**SUPPLIED INFORMATION**
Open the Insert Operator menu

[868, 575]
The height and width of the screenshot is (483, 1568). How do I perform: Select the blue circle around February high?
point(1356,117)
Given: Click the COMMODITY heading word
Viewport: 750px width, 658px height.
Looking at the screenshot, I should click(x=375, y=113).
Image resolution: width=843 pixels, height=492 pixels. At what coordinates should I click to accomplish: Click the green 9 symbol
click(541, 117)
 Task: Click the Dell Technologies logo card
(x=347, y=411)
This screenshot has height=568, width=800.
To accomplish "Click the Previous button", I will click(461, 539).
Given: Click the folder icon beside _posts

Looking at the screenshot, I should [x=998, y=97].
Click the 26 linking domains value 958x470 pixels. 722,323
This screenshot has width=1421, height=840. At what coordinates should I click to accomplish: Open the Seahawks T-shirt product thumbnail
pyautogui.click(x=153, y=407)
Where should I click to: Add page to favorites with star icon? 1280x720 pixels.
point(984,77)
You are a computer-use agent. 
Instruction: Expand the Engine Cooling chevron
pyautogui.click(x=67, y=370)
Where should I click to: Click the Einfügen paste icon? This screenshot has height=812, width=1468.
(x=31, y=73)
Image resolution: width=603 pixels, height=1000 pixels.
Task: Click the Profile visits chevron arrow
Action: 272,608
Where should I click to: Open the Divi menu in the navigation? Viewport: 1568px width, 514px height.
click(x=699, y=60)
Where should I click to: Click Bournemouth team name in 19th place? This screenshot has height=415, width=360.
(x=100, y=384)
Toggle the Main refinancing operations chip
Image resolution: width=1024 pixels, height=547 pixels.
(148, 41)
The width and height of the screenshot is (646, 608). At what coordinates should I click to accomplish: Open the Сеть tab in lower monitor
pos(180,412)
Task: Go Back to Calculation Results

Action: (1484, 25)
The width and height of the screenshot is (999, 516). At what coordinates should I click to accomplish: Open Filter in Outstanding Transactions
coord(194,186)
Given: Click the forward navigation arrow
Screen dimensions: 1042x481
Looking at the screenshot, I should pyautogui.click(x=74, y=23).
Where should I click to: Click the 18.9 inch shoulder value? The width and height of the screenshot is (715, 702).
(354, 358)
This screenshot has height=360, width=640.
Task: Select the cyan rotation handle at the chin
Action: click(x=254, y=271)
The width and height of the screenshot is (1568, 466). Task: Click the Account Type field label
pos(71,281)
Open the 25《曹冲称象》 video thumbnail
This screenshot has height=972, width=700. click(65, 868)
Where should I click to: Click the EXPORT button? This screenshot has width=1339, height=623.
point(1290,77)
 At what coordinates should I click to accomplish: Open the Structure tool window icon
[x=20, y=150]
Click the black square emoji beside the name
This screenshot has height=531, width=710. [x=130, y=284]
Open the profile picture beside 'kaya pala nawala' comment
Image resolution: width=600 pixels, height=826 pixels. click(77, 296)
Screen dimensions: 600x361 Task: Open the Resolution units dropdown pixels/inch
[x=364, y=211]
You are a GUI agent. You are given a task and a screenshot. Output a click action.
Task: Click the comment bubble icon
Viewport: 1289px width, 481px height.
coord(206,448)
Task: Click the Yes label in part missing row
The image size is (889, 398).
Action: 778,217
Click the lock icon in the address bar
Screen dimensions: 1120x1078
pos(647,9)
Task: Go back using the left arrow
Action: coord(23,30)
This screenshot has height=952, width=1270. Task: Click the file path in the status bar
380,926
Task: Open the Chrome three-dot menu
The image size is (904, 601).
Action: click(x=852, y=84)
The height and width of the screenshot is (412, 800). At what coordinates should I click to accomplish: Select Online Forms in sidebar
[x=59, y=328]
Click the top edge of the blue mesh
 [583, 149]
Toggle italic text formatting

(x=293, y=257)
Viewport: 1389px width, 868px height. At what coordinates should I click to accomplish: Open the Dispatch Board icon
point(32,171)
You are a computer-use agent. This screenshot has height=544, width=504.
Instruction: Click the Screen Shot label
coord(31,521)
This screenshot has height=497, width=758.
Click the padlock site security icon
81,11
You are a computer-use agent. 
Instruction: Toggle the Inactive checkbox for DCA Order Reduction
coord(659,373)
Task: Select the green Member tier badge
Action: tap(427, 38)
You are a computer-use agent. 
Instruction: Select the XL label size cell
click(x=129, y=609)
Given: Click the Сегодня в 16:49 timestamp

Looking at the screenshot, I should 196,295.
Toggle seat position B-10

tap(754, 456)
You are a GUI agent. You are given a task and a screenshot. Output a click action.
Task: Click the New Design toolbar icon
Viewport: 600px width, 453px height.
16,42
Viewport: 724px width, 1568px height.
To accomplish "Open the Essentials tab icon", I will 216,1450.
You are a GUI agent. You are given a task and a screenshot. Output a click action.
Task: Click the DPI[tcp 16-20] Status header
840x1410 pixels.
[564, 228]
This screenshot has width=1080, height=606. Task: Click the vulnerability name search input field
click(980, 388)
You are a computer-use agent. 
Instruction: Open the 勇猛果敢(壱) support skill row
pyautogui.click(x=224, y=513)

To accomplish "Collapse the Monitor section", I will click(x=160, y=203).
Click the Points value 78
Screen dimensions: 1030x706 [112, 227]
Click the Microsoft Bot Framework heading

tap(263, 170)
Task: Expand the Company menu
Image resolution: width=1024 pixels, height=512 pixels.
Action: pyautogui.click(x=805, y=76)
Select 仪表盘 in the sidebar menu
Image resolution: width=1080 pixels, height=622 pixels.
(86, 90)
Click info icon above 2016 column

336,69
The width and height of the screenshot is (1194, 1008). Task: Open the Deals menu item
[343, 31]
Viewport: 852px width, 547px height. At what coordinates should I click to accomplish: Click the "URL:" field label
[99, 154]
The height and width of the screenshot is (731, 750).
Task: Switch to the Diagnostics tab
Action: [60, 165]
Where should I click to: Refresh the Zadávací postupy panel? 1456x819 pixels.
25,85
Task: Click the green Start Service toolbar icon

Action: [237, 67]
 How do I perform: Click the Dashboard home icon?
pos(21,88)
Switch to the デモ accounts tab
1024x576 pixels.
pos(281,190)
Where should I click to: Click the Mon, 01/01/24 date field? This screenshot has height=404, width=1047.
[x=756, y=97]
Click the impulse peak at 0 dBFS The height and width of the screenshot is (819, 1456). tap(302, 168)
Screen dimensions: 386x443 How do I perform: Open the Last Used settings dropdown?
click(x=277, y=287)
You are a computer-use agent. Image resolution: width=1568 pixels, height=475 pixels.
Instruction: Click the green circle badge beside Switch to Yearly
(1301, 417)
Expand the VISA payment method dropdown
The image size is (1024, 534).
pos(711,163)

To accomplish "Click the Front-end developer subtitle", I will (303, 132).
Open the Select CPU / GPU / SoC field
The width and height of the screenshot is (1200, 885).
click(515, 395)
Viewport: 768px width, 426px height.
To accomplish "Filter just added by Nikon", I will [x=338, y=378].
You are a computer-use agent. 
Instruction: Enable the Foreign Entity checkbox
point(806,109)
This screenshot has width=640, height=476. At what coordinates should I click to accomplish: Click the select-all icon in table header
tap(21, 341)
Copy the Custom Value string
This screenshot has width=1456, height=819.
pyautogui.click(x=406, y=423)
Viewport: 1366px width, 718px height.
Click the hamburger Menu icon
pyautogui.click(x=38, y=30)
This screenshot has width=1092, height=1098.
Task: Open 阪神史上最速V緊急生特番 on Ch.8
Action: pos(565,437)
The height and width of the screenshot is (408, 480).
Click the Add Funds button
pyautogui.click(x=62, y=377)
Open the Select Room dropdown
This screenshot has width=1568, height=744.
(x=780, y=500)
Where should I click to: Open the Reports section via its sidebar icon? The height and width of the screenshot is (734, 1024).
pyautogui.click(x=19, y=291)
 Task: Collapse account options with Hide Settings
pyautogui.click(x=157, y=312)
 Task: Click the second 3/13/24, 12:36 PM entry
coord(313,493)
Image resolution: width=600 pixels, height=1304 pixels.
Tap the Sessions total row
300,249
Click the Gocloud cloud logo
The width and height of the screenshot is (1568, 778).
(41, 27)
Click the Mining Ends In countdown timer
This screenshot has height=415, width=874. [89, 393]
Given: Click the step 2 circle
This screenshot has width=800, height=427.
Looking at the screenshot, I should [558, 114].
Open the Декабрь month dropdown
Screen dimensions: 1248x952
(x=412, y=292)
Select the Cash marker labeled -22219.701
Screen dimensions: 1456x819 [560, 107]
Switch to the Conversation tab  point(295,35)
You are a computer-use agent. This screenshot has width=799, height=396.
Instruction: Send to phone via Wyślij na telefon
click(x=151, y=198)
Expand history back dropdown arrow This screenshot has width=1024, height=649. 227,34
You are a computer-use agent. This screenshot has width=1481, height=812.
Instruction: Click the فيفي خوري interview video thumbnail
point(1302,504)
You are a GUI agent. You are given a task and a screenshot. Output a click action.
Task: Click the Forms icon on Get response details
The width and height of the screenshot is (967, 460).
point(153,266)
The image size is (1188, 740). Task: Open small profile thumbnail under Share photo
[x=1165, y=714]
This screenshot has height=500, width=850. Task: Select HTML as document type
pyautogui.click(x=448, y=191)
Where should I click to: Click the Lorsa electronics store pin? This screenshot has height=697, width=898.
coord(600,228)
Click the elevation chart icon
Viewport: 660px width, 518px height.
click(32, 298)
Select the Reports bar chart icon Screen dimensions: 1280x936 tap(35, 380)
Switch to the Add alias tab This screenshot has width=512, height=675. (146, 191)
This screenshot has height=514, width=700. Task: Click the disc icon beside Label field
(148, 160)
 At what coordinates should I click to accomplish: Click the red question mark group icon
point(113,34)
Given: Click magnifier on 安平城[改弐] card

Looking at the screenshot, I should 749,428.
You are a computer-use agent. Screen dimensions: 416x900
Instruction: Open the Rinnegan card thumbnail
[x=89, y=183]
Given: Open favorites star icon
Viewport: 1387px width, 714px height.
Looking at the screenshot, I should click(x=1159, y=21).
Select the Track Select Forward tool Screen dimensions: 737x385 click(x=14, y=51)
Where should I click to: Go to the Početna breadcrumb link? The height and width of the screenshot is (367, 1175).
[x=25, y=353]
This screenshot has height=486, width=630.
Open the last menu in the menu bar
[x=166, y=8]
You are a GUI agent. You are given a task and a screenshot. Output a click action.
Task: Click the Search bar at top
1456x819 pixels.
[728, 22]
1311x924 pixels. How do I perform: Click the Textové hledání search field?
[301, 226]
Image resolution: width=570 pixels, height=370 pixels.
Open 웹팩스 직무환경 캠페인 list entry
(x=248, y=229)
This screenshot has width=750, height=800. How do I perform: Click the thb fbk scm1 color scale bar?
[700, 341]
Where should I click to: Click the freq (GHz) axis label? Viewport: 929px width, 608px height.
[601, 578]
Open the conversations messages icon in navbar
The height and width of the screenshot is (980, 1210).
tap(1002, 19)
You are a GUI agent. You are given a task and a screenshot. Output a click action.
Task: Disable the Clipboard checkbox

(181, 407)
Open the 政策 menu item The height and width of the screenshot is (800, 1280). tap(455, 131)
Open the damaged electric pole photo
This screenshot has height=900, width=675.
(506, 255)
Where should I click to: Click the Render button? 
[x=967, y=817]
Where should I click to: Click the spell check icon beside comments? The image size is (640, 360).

**THE TASK**
Repeat exactly, and only, the lines of the records above, starting with the line that contains "The height and width of the screenshot is (980, 1210)." and ending with the final line, both included.

**EXERCISE RESPONSE**
The height and width of the screenshot is (980, 1210).
tap(1002, 19)
You are a GUI agent. You are given a task and a screenshot. Output a click action.
Task: Disable the Clipboard checkbox

(181, 407)
Open the 政策 menu item The height and width of the screenshot is (800, 1280). tap(455, 131)
Open the damaged electric pole photo
This screenshot has height=900, width=675.
(506, 255)
Where should I click to: Click the Render button? 
[x=967, y=817]
Where should I click to: Click the spell check icon beside comments? The image size is (640, 360).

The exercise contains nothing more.